**STATED EXERCISE 1**
Please rewrite the part of the records that opens with their first line and closes with the line containing "coord(163,174)", changing "dropdown" to "drop-down list" and leaving everything else as it is.

**SOURCE EXTRACT**
Queering the Museum Project

The Expanding Conversation

Interpreting LGBT History at Museums and Historic Sites, by Susan Ferentinos (Rowman & Littlefield, 2014).

By: Susan Ferentinos

 

I first became aware of Queering the Museum in the course of doing research for a book I was writing, Interpreting LGBT History at Museums and Historic Sites (Rowman & Littlefield, 2014). I emailed Erin and Nicole and, though we live about two thousand miles apart, we met by phone to get to know each other a bit and share news of interesting work taking place at the intersection of queer history, museums, and community building.

I am based in Bloomington, Indiana, but was lucky enough to make it out to Seattle in May 2014 for the annual meeting of the American Alliance of Museums. In conjunction with that conference, the organizers of the Revealing Queer exhibit held a workshop at MOHAI, which enabled me both to tour the exhibit and learn a bit more about its development.

My trip to Seattle occurred at a critical point in organizing my thoughts for my manuscript. The Revealing Queer exhibit, the permanent exhibit at MOHAI, and the larger Queering the Museum endeavor all influenced my thinking on the topic of interpreting LGBT history, and all receive mention in the final version of my book. They join many other examples—from the Alice Austen House on Staten Island to the Stonewall National Museum and Archives in Ft. Lauderdale, from the Nebraska State Historical Society to the Library of Congress—as well as in-depth case studies of the Chicago History Museum’s Out in Chicago exhibit, the historic house museums of Historic New England, and a queer history summer immersion program for high school students in Minneapolis-St. Paul, co-sponsored by the Minnesota Historical Society and the Tretter Collection of GLBT Studies. Taken together, the work of these various institutions provide an overview of the opportunities and challenges connected to interpreting LGBT history for a wide audience.

**EXCERPTED DATA**
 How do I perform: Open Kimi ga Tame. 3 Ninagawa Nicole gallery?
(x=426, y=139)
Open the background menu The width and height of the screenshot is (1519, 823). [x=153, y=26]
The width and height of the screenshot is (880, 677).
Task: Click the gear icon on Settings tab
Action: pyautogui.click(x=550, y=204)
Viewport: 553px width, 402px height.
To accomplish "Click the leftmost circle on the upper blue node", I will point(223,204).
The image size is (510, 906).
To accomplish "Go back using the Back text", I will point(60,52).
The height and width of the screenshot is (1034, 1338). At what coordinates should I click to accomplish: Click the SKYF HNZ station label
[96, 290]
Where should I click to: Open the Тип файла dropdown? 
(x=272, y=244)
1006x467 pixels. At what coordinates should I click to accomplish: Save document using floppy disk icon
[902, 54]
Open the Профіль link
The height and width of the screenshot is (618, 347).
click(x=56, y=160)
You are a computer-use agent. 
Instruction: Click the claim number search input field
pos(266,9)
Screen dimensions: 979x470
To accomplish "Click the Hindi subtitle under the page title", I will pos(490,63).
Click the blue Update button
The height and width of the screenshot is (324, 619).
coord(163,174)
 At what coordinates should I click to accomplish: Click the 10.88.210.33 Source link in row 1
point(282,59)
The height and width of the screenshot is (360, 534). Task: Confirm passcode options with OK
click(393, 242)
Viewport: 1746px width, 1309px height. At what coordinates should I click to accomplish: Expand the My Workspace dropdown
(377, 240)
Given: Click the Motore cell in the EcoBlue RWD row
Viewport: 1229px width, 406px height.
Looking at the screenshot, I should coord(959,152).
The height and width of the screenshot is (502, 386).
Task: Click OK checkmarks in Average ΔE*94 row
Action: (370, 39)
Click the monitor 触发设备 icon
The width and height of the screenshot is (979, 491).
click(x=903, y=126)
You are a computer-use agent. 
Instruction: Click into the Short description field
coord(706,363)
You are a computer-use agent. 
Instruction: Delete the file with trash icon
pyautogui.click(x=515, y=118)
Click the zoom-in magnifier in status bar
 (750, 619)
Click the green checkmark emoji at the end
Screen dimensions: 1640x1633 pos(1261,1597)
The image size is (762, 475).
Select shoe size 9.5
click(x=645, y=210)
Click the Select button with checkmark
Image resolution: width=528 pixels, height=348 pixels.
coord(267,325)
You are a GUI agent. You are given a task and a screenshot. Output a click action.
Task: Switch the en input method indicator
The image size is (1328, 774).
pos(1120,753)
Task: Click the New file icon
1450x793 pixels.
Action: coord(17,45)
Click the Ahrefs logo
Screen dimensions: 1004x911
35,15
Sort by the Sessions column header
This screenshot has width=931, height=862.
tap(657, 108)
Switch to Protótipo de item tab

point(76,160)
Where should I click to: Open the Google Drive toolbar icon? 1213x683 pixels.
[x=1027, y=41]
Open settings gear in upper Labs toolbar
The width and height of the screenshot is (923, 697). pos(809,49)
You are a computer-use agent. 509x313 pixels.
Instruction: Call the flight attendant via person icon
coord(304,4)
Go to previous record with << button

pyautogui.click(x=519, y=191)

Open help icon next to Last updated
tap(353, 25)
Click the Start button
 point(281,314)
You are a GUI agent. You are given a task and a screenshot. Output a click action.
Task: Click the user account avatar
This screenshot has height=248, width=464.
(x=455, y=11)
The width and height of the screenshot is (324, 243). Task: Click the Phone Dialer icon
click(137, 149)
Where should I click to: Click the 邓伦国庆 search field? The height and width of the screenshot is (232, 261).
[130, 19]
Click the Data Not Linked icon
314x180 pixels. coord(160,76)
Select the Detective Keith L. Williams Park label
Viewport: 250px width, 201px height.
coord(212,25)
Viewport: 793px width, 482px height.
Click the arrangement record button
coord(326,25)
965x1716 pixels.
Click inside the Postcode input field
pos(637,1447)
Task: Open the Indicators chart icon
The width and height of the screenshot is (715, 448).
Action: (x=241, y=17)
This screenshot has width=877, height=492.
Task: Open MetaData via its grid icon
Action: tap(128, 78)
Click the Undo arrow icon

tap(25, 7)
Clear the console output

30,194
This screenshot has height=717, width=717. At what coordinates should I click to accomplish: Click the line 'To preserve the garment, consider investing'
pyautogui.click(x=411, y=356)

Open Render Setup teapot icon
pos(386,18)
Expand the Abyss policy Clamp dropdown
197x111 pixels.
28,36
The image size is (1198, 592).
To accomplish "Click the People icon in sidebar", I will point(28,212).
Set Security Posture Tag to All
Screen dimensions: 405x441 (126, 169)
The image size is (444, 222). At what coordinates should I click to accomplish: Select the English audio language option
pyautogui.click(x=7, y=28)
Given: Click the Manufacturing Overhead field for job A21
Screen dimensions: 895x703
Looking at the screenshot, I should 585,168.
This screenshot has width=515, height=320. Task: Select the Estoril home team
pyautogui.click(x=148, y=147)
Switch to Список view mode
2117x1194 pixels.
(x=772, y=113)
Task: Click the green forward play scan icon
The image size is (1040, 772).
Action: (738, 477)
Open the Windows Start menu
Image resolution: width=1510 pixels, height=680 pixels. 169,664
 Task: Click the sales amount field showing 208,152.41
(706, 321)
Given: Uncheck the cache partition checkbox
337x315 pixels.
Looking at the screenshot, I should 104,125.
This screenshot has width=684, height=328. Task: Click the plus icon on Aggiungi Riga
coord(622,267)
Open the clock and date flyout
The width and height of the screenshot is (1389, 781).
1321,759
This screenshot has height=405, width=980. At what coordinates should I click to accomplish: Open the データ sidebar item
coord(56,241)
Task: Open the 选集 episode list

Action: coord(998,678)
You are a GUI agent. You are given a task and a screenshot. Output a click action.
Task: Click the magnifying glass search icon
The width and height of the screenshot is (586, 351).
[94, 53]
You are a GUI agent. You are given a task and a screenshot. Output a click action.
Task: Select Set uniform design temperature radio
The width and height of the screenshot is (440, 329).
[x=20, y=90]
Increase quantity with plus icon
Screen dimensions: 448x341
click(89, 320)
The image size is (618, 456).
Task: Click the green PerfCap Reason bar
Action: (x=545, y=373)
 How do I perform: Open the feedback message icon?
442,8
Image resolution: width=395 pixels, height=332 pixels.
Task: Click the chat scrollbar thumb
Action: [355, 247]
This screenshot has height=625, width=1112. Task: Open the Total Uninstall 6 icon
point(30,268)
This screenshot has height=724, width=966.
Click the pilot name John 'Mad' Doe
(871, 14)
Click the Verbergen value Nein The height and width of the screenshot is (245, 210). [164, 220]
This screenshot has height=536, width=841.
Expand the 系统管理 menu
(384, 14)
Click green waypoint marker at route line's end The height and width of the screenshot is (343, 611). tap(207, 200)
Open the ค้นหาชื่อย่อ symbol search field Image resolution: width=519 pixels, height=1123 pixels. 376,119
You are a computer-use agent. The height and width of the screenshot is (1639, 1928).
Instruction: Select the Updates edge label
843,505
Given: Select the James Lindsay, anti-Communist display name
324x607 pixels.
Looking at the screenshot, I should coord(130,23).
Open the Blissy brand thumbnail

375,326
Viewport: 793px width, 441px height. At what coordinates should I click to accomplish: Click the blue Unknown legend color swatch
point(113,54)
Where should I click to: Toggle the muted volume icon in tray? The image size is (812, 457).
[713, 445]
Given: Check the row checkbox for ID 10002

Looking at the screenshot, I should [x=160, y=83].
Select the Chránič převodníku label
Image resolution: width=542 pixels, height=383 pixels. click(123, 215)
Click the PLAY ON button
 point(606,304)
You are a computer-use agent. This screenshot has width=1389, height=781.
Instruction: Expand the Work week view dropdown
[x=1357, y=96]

**STATED EXERCISE 2**
Reproduce, word for word, the part of the piece on interpreting LGBT history that opens with the words containing "The Expanding Conversation" and closes with "and community building.".

**TASK SOLUTION 1**
 How do I perform: Open Kimi ga Tame. 3 Ninagawa Nicole gallery?
(x=426, y=139)
Open the background menu The width and height of the screenshot is (1519, 823). [x=153, y=26]
The width and height of the screenshot is (880, 677).
Task: Click the gear icon on Settings tab
Action: pyautogui.click(x=550, y=204)
Viewport: 553px width, 402px height.
To accomplish "Click the leftmost circle on the upper blue node", I will point(223,204).
The image size is (510, 906).
To accomplish "Go back using the Back text", I will point(60,52).
The height and width of the screenshot is (1034, 1338). At what coordinates should I click to accomplish: Click the SKYF HNZ station label
[96, 290]
Where should I click to: Open the Тип файла drop-down list? 
(x=272, y=244)
1006x467 pixels. At what coordinates should I click to accomplish: Save document using floppy disk icon
[902, 54]
Open the Профіль link
The height and width of the screenshot is (618, 347).
click(x=56, y=160)
You are a computer-use agent. 
Instruction: Click the claim number search input field
pos(266,9)
Screen dimensions: 979x470
To accomplish "Click the Hindi subtitle under the page title", I will pos(490,63).
Click the blue Update button
The height and width of the screenshot is (324, 619).
coord(163,174)

**TASK SOLUTION 2**
The Expanding Conversation

Interpreting LGBT History at Museums and Historic Sites, by Susan Ferentinos (Rowman & Littlefield, 2014).

By: Susan Ferentinos

 

I first became aware of Queering the Museum in the course of doing research for a book I was writing, Interpreting LGBT History at Museums and Historic Sites (Rowman & Littlefield, 2014). I emailed Erin and Nicole and, though we live about two thousand miles apart, we met by phone to get to know each other a bit and share news of interesting work taking place at the intersection of queer history, museums, and community building.